(top-posted due to the length of this thread)
Anyway you cut this, even if you get the problem fixed, you can no
longer trust that this machine is sane. You have suffered some kind of
critical corruption, and who knows if you've corrected it or whether
there is more undiscovered damage or loss. The kernel modules had
serious issues for most of the F34 life that caused unclean shutdowns to
regularly occur, mostly in the i915 and systemd bits. Is this system
properly updated? Laptops have a hard life, especially when the drive
is bumped on the desk. The best solution at this point is to thoroughly
check your hardware for failing components, fix them, reinstall and
recover what you need from backups. Maybe moving up to a less complex
storage system with built-in volume and raid management and dynamic
error detection/correction (like btrfs or zfs) would also be a better
move at this point.
--
John Mellor
On 2021-10-22 07:58, Roger Heflin wrote:
run "systemd-analyze critical-chain home.mount" and it
will show you
the requirements.
I would suspect something going wrong with the activation of the home lv.
On boot up do a "lvs" post that info. The Attr column will show if it
is activated or not.
And if you find a dependency not working run at "systemctl status "
against it, and that should show you what error it got.
Is home its own lv or on the vg with root?
On Thu, Oct 21, 2021 at 8:05 PM Dave Close <dave(a)compata.com> wrote:
I asked:
> Not sure how to title this issue but I'd appreciate advice. A laptop
> running F34 crashed last night and won't start properly since. The
> only errors I can see and find in the logs indicate some unknown
> issue mounting the /home filesystem. The system has /boot and an LVM
> partition with / and /home. / and /boot mount successfully but the
> startup drops to emergency mode. After I enter the root password,
> I can run "vgchange -a y; mount /home" and /home is immediately
> mounted successfully, no problem. I can then issue ^D and the boot
> seems to complete. However, the network is not started and no gettys
> are running on other PTYs.
>
> It seems apparent to me that there is no problem with the LVM
partition
> or the /home filesystem. So I don't understand why startup is
failing
> nor how to discover the true cause.
Roger Heflin answered:
> Since it is home, I would edit fstab and change "defaults" to
> "defaults,nofail" that will result in the system booting up
if/when home is
> missing.
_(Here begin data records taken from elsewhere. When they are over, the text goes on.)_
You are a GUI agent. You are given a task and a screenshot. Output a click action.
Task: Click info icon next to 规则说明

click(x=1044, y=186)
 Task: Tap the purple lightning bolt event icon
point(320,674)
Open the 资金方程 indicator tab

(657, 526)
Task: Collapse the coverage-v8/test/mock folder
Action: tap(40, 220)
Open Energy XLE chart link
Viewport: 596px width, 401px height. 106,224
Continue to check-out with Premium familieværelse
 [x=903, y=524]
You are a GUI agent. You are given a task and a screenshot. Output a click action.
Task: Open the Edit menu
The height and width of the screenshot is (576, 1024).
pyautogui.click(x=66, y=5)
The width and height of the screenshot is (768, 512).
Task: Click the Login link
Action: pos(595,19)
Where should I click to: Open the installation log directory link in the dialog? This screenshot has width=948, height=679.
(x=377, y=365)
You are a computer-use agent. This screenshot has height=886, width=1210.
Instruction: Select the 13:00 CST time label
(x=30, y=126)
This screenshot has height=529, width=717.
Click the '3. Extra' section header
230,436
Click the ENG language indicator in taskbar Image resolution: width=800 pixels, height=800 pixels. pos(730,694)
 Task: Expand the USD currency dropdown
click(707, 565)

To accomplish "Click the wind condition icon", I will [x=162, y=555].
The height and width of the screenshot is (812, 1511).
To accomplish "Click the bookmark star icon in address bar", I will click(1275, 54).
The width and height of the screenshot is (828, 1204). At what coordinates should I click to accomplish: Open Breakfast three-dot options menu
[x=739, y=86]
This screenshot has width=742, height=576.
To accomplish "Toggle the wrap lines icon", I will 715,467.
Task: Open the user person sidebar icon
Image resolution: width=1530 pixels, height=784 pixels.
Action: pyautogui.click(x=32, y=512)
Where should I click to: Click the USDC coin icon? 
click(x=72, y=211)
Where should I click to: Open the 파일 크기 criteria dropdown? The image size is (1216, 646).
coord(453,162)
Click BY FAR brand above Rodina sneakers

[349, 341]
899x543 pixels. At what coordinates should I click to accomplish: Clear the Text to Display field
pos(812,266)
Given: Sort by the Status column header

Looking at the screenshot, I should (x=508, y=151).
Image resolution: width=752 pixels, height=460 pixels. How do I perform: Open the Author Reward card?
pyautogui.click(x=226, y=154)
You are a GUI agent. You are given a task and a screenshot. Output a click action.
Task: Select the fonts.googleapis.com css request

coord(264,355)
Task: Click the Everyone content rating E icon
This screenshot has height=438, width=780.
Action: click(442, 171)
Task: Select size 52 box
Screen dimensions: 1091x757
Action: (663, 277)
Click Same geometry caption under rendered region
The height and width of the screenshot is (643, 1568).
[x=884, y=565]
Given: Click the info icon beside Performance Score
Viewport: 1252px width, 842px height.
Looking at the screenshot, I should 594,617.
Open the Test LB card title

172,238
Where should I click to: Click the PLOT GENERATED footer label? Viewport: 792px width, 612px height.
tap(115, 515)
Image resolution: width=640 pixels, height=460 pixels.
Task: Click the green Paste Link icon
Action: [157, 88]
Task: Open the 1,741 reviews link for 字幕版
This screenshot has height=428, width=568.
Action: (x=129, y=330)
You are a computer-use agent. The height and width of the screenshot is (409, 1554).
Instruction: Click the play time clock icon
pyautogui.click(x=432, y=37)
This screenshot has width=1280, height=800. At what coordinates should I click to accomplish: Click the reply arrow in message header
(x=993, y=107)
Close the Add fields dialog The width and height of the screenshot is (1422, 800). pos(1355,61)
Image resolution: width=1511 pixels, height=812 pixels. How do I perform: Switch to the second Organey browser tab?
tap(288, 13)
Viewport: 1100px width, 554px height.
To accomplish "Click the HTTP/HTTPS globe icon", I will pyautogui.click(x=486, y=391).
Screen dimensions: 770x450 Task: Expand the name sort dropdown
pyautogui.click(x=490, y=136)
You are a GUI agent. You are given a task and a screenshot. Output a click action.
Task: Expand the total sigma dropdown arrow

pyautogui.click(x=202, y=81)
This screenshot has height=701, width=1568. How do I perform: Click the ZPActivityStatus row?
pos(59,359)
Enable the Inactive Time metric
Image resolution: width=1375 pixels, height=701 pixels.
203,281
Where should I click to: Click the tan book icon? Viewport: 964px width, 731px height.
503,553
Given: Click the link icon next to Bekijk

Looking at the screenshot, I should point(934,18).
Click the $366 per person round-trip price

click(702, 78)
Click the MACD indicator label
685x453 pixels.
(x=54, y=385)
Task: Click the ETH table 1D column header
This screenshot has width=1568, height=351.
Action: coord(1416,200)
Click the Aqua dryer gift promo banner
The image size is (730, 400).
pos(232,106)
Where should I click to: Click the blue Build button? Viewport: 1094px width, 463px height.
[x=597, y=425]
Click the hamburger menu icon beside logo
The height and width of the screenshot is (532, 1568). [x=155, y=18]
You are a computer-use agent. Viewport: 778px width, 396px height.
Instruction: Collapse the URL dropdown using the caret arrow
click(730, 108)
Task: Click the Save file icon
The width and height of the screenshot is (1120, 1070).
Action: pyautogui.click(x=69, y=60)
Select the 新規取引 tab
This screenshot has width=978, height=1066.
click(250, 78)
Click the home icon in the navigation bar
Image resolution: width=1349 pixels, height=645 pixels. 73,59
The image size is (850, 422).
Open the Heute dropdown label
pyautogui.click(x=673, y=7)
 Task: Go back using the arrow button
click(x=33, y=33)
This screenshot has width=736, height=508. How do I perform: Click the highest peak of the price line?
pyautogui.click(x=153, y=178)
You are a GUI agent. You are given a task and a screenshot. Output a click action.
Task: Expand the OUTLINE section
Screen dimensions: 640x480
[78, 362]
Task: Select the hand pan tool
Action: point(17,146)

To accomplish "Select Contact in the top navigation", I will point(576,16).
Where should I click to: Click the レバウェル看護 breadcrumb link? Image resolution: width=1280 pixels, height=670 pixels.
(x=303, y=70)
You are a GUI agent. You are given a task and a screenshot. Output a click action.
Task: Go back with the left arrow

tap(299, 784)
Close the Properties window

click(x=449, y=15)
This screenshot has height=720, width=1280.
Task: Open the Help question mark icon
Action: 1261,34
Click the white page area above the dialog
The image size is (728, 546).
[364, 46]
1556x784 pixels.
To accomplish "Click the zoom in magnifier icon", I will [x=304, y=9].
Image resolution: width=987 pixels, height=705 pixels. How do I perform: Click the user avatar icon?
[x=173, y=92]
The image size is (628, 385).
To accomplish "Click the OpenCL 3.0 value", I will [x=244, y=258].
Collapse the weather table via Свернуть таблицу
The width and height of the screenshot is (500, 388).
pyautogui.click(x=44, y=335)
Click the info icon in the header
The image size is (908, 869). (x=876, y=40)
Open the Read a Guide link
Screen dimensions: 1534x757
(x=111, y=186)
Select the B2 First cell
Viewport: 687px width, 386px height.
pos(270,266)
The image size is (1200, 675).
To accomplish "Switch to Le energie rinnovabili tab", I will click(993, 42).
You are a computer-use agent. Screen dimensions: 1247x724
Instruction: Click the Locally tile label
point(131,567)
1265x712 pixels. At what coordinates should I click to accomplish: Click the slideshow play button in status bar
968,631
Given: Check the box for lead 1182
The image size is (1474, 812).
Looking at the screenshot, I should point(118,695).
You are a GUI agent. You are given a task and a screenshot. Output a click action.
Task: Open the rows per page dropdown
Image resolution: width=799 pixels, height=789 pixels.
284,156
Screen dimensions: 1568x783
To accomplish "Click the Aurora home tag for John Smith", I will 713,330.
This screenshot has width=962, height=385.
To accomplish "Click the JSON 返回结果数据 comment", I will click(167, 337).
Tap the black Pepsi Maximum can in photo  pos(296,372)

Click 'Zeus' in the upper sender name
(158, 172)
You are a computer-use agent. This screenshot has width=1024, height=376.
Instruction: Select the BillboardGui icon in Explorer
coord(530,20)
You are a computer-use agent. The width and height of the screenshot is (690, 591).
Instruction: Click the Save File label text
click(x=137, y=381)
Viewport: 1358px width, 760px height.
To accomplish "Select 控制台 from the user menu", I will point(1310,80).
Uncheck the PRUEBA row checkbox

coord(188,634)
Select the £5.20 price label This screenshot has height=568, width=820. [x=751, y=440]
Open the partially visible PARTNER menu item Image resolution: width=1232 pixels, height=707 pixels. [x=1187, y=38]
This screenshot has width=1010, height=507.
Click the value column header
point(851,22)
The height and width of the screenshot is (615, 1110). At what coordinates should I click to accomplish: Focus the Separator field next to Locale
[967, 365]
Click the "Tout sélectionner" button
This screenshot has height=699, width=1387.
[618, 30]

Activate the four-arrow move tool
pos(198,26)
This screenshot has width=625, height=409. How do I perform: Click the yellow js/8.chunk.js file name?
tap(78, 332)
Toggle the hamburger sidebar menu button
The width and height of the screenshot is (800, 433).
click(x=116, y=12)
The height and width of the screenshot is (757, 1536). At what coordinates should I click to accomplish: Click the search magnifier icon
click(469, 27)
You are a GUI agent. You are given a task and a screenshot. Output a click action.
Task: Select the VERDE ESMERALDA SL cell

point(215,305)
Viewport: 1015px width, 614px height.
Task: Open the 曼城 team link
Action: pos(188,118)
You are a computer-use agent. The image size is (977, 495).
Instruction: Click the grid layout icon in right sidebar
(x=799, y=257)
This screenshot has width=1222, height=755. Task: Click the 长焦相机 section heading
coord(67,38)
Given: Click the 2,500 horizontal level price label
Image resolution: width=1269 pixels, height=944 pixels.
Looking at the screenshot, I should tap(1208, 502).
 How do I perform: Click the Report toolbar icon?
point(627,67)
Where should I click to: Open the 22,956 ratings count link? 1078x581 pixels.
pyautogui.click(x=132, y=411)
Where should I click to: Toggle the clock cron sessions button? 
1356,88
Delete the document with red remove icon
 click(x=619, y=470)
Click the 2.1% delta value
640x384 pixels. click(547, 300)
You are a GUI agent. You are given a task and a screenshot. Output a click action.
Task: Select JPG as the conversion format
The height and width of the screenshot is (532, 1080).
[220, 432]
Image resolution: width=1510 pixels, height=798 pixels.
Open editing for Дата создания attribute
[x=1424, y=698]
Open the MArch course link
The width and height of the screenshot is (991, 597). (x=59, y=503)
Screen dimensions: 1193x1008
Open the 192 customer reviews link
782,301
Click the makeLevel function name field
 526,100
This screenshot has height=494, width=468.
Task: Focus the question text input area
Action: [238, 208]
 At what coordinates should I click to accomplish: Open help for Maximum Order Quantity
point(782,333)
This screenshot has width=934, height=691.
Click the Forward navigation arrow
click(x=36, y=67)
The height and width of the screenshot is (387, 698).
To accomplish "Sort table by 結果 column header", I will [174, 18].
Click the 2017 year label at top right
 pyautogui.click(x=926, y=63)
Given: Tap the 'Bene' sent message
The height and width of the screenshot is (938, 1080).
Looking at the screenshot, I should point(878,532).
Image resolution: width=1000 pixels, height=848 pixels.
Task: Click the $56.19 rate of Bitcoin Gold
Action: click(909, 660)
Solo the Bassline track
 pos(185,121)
Then you can look at what is going on with home with
the system
> booted and all tools.
Done, and that helps a lot. Thanks.
> systemctl status home.mount
>
> should tell you the error it things it got.
The error is "dependency". The trick seems to be discovering what that
dependency is. I've found a few minor problems and I think I've fixed
them but /home still doesn't mount during startup.
The strangest thing I've found is that the files
/etc/dbus-1/system.d/com.redhat.NewPrinterNotification.conf and
/etc/dbus-1/system.d/com.redhat.PrinterDriversInstaller.conf were both
empty. Without a network, I typed in what I see on another machine.
Currently, the only seemingly serious error I see is that zram0 swap
isn't starting. The swap LV is properly configured so this doesn't
seem that it should be a /home dependency.
I've currently reached a point where the network starts so my next
task
will be to verify recently updated RPMs. Other ideas welcome.